Chávez volta a medir forças em referendo que definirá seu destino político

Dez anos depois de chegar ao poder, o presidente venezuelano, Hugo Chávez, espera obter, neste domingo, a possibilidade de governar por mais uma década, graças à emenda constitucional sobre a reeleição, que será objeto de um referendo que se anuncia como muito disputado.

AFP |

"Precisamos dessa emenda para continuar aprofundando a Revolução Bolivariana. Estarão em jogo todas as conquistas que tivemos em dez anos, no (setor) econômico, político e social. O povo sabe que tem de sair para votar", disse à AFP a coordenadora de propaganda e membro da direção do Partido Socialista Unido da Venezuela (PSUV), Vanessa Davies.

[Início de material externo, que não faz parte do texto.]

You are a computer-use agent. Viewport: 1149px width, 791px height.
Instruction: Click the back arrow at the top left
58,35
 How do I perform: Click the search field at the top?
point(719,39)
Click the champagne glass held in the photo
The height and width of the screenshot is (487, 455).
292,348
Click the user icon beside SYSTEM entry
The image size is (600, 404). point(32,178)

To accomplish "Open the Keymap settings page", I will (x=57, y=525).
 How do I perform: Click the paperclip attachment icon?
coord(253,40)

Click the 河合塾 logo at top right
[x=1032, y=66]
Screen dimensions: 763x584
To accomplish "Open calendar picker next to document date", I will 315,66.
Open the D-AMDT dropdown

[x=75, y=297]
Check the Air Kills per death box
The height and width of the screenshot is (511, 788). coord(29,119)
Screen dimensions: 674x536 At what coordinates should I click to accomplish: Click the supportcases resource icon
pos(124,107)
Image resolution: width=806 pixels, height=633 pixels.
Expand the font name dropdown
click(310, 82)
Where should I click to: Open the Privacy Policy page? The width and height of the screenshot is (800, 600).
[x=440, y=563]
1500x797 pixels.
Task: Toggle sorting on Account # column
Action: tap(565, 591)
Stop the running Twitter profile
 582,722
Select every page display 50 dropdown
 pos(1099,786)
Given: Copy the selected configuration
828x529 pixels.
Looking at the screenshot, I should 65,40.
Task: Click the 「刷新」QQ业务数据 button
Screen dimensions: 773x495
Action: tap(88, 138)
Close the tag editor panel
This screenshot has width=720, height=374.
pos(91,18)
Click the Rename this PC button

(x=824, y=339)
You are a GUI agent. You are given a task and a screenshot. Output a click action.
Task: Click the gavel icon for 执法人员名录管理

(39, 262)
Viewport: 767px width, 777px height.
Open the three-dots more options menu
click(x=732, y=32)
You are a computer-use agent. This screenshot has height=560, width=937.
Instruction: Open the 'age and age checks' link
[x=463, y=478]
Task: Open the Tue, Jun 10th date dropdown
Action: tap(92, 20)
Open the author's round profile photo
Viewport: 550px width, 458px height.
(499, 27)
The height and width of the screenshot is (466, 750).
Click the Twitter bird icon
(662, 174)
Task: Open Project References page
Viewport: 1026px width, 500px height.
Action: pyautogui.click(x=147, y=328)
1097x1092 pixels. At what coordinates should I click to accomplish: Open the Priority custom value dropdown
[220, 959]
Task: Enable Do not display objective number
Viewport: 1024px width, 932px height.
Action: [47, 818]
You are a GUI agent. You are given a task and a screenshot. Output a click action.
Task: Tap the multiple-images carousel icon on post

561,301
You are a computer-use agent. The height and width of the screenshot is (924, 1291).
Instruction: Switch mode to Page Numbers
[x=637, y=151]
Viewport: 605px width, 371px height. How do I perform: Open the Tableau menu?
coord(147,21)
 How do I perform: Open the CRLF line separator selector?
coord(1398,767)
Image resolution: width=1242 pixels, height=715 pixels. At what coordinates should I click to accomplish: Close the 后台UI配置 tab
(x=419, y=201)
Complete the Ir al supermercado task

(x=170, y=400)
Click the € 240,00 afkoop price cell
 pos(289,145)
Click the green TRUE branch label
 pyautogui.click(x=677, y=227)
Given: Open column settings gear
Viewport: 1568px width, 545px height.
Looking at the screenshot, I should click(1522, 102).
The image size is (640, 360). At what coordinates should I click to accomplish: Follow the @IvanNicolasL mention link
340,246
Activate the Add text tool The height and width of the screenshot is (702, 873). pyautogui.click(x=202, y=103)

Dois meses depois das eleições regionais e municipais, o governo de Chávez se lançou nessa nova campanha pela modificação de cinco artigos da Carta Magna, usando, para isso, importantes recursos humanos e materiais. Chávez, cuja popularidade passa de 50%, esteve onipresente nos atos de promoção do referendo.

Se a emenda for aprovada no domingo, o limite de dois mandatos consecutivos para o presidente, governadores e prefeitos estabelecido na Constituição desaparecerá, e Chávez poderá voltar a ser candidato na disputa de 2012. Se for eleito, governará até 2019.

"Votar no 'sim' é votar a favor dos direitos do povo, não é votar em Chávez, é votar em você, mulher, homem, jovem venezuelano. A partir de domingo, na Venezuela, apenas o povo, e não o tempo, colocará e tirará governos", destacou o presidente, na quinta-feira, em um ato que reuniu uma multidão em Caracas.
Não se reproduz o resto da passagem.